ChatGPT-4.0 performs well on the image-independent American College of Radiology Diagnostic In-Training Exam (ACR DXIT) practice questions, a study presented November 29 at the RSNA 2023 annual meeting found.
Presenter Christopher Kaufmann, MD, from the University of Texas at Austin talked about results from his team’s comparative study of large language models, which showed that ChatGPT-4.0 achieved the highest scores.
“The results demonstrate the powerful efficiency and improving accuracy of evolving publicly available AI tools when applied to the radiology-specific domain,” Kaufmann said.
Large language AI models such as ChatGPT and Google Bard have become an area of interest for radiologists within the past year. Previous studies have examined these models and their clinical utility in clinical- and patient-facing settings. However, Kaufmann pointed out that radiologists need to know the output accuracy, relevance, and reliability of these models before determining their clinical utility by specific domain.
Kaufmann and colleagues compared the latest publicly accessible large language models across multiple subspecialty areas of radiology.
They used ACR DXIT practice test question set from 2022, specifically image-independent questions that were distributed across various radiology disciplines. The team also used three publicly available large language model platforms: ChatGPT 3.5 & 4.0, Google Bard, and Windows BingChat. The questions were entered into the AI interface in their original text format.
In total, the team included 42 ACR DXIT questions in the study. The group found that ChatGPT 4.0 answered 90.5% correctly (n = 38), while ChatGPT 3.5 answered 79% of questions correctly (n = 33).

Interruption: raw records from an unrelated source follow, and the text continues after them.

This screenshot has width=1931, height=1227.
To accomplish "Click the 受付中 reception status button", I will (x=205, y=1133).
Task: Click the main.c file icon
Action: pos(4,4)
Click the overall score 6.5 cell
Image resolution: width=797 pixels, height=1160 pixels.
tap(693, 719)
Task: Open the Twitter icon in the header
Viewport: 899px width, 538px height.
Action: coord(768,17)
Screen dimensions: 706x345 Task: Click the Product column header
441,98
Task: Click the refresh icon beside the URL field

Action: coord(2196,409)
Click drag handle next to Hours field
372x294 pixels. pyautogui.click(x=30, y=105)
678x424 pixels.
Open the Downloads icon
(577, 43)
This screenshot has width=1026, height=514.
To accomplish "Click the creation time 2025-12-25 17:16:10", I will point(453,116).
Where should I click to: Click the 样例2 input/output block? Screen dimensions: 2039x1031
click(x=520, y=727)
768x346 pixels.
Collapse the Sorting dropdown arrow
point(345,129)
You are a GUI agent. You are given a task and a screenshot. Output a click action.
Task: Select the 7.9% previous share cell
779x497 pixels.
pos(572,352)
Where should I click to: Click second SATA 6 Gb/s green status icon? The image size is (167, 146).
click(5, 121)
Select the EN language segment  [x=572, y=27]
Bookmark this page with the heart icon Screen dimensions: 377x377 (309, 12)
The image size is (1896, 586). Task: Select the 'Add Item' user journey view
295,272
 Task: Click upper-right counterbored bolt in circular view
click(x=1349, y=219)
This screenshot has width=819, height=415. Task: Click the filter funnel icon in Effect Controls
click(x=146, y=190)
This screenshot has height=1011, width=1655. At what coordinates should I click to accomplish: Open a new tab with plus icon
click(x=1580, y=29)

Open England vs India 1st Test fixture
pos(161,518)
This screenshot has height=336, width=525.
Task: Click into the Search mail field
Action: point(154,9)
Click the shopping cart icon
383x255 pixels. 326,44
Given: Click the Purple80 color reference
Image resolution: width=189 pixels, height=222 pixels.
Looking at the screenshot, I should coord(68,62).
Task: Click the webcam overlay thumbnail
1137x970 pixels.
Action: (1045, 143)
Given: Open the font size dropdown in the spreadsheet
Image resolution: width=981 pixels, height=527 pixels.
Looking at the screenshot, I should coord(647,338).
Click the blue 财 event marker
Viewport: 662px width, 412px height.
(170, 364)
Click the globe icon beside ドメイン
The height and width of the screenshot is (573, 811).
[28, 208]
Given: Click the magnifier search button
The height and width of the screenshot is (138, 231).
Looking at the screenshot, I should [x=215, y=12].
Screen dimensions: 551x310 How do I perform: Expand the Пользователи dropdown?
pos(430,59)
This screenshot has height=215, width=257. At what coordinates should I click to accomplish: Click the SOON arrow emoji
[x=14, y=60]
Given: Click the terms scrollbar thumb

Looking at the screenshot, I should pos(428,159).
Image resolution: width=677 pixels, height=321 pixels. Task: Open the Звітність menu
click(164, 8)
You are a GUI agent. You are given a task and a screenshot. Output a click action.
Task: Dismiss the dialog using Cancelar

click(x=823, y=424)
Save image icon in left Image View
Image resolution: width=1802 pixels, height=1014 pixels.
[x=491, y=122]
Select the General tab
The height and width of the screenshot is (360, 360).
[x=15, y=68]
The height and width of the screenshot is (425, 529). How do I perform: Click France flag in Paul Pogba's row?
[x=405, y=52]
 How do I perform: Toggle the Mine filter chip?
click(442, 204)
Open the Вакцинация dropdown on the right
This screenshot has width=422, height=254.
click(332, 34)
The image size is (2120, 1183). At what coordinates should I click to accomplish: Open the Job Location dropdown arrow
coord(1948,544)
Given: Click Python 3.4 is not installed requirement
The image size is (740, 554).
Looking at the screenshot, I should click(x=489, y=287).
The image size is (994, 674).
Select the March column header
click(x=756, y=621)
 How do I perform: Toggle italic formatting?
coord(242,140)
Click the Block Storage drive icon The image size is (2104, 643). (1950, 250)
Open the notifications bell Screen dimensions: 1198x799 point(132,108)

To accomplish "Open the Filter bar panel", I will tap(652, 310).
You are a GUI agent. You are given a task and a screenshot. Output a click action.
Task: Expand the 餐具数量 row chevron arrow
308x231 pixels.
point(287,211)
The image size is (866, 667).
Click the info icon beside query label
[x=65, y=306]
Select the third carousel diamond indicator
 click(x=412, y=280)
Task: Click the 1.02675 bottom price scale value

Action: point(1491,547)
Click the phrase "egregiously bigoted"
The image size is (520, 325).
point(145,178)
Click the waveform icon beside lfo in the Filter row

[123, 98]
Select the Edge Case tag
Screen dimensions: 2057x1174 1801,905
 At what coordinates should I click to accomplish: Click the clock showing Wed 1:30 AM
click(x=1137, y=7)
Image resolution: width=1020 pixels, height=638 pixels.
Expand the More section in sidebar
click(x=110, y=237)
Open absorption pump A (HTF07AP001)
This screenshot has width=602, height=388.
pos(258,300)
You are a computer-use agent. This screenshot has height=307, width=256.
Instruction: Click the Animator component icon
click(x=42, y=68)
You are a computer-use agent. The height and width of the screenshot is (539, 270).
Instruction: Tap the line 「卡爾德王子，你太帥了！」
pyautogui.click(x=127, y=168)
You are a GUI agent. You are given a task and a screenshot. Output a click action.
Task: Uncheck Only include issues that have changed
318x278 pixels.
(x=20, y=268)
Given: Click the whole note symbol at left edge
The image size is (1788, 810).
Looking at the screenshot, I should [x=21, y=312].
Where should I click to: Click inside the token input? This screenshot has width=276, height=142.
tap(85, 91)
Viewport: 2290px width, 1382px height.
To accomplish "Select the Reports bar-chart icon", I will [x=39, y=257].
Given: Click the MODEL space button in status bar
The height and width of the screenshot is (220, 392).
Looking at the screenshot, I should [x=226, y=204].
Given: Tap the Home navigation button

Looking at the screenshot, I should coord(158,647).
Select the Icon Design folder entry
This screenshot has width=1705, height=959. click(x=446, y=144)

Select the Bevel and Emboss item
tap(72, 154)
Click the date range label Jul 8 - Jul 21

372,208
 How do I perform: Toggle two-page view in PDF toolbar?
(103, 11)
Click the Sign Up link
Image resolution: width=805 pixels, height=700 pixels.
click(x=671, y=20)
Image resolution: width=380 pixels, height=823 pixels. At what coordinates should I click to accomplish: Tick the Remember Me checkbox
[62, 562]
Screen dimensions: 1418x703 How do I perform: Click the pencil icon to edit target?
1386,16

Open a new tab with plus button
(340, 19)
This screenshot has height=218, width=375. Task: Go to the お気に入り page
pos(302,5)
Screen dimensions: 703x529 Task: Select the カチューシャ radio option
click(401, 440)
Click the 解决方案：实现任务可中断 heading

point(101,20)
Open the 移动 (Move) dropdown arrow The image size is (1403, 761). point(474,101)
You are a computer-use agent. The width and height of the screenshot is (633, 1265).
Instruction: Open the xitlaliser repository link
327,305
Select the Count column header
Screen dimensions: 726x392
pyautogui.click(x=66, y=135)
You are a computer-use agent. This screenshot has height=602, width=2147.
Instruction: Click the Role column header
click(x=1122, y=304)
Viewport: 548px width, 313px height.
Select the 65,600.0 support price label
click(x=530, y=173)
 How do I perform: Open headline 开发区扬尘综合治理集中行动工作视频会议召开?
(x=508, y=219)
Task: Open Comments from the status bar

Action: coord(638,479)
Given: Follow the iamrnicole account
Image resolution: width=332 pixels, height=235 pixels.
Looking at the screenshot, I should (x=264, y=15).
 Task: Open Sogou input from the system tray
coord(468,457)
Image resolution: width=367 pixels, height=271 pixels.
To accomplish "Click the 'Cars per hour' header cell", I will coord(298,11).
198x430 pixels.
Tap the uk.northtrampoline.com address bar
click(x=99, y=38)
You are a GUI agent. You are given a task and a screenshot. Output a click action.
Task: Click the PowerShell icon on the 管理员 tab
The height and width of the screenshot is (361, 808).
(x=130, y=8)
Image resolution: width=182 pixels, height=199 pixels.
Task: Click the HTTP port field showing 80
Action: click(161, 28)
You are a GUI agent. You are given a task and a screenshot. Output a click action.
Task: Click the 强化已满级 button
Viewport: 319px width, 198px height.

The researchers also found that despite GPT-4.0’s overall advantage, two previously correct responses using GPT-3.5 were outputted incorrectly using GPT4.
Meanwhile, Google Bard answered 71% correctly in which all three draft responses were correct (n = 30). Bard also had partially correct responses in 14% of outputs (n = 6). Finally, the team found that BingChat performed the lowest with 60% correct (n = 25).
Kaufmann said these results demonstrate how it’s important to determine the radiology-domain specific performance and output reliability of large language models for potential use in practices. He added that it’s important to continuously monitor updates to these models and how they impact their performance on such exams.
“With their rapid evolution, up-to-date accuracy and trustworthiness of AI technologies will remain key criteria for their ultimate clinical adoption and specific uses in practice,” Kaufmann said.
He concluded that future studies should include radiology-specific inputs on validated data and specialty-specific benchmarking among other needs.